Put in simple language, clause 1(3)(a) tells us that the purpose of the register is to make it convenient for me to prove registrable facts about myself to other people. So far in our lives—the Minister may share this experience—we have all, from time to time, had to establish various facts about ourselves. It is not uncommon to be asked one's address, full name, date of birth and even one's passport number. So far, one has not often had to prove more than that.

My understanding is that the clause and schedule 1 set out no fewer than 51 registrable facts that an individual will have to establish with the database. The individual will have to provide those registrable facts and face a penalty of £2,500 if they fail to do so. It is a very heavy undertaking for an individual to have to respond to a Government who say, ''We require this information and you must provide it under penalty.''

Clause 1(3)(a) simply sets out that we are talking about

    ''a convenient method''

to enable an individual

    ''to prove registrable facts about themselves to others''.

My first question is whether the clause really suggests that the individual will have to prove all 51 registrable facts to others. Secondly, who are the ''others''? I am not talking about the part of the clause that says that other people can check on an individual; that is in subsection (3)(b). Subsection (3)(a) enables an individual to prove a little about themselves to someone else. The real question is who are the ''others''?
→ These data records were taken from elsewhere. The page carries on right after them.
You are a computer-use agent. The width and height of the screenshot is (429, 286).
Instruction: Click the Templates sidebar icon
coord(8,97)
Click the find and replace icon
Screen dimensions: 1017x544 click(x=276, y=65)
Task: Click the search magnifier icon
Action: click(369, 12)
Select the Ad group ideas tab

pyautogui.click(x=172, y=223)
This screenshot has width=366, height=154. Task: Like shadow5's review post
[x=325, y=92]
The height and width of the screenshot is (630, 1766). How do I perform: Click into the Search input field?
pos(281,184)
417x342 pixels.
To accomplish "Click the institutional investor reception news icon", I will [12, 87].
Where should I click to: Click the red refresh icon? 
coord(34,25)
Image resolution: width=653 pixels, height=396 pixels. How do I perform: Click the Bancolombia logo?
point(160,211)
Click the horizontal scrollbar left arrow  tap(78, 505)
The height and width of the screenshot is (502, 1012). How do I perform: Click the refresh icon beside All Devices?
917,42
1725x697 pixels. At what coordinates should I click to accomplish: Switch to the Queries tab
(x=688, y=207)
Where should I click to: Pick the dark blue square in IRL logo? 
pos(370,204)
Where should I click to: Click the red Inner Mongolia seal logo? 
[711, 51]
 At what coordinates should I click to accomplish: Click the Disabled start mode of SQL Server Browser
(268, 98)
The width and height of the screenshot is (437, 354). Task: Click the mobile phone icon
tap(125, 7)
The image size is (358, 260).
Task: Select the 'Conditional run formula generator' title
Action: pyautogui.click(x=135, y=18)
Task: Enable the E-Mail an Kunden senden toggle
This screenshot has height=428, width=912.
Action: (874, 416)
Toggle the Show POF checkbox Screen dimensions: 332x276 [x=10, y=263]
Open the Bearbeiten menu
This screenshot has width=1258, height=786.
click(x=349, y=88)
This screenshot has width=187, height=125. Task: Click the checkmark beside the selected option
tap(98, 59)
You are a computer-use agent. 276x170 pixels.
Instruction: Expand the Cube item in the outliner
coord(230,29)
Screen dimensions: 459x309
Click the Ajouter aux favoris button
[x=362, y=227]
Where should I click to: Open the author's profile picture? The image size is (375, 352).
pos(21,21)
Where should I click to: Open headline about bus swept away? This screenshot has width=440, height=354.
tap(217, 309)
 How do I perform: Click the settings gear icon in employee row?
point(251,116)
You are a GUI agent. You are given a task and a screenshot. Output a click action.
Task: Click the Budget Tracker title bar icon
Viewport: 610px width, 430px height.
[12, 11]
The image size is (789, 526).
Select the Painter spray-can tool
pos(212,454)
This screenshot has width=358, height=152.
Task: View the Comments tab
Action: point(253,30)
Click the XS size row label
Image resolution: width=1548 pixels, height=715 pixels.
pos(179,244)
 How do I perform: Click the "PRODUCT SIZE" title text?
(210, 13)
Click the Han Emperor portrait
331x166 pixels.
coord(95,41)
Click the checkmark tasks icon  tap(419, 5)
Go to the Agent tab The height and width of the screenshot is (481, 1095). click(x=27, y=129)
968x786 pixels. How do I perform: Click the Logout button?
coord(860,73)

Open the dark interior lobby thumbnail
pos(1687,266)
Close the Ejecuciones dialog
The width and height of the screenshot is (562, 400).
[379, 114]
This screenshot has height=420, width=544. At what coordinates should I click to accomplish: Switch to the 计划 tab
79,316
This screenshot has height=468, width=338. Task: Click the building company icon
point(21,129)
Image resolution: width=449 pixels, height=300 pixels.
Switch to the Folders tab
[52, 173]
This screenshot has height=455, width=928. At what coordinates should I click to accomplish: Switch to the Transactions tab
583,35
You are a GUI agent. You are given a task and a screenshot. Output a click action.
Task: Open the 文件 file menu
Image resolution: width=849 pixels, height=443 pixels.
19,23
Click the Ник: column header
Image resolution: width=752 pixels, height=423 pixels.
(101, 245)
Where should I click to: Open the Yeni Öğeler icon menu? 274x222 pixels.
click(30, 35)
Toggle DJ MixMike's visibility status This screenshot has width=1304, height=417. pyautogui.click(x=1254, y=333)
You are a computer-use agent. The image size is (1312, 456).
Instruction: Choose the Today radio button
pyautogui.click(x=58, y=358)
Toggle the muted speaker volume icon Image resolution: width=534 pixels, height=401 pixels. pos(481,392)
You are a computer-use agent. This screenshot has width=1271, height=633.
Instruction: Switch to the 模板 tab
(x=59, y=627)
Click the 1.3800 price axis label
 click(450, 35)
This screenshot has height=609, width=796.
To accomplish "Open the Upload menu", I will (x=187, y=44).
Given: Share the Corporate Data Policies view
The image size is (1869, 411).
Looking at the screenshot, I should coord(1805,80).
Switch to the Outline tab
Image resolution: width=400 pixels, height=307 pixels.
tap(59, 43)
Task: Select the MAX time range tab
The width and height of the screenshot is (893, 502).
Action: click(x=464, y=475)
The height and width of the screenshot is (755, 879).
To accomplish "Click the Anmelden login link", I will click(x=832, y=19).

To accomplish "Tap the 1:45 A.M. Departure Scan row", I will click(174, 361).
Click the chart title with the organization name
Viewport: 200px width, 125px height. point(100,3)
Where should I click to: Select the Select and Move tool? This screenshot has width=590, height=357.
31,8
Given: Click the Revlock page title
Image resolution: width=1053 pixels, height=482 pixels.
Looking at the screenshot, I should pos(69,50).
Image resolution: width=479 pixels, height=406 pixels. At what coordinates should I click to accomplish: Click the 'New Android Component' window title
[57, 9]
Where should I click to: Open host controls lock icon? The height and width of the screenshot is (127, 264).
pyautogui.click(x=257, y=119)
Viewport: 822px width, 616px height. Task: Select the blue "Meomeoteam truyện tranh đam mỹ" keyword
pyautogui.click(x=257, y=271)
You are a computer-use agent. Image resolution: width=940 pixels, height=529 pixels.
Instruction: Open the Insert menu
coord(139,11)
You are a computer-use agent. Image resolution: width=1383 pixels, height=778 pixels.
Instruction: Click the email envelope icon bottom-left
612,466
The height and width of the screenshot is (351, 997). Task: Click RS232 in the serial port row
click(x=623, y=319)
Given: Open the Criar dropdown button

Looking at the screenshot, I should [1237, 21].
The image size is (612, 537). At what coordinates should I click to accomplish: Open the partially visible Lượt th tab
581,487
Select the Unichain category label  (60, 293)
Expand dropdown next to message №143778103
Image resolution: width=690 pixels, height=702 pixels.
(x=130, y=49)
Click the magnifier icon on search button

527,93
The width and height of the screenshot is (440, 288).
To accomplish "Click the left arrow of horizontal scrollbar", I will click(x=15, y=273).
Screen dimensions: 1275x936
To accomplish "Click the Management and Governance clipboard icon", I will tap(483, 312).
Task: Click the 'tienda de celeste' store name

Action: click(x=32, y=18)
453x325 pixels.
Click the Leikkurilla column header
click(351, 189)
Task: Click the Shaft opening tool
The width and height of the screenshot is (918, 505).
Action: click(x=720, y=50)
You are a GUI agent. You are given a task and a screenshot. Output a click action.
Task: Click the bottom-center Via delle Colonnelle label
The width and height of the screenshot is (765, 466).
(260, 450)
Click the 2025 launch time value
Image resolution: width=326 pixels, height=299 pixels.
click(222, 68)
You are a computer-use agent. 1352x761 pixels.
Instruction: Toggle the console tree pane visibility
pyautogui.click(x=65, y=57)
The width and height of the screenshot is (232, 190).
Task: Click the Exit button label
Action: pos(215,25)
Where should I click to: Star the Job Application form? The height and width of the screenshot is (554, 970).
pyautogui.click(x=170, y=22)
Mr. Browne: I am following carefully what the hon. Gentleman is saying. He has an understanding of the nature of this part of the provision. If I might say so, with respect, I am not sure whether his hon. Friend the Member for Newark had such an understanding. However, I will come to that in more detail when I respond to the debate. This matter is about writing into the Bill the statutory purpose of convenience for the individual. It is about people making decisions for themselves, and not about anybody else compelling them to do anything. The answer to the question put by the hon. Member for Woking about how much is convenient is a matter for the individual.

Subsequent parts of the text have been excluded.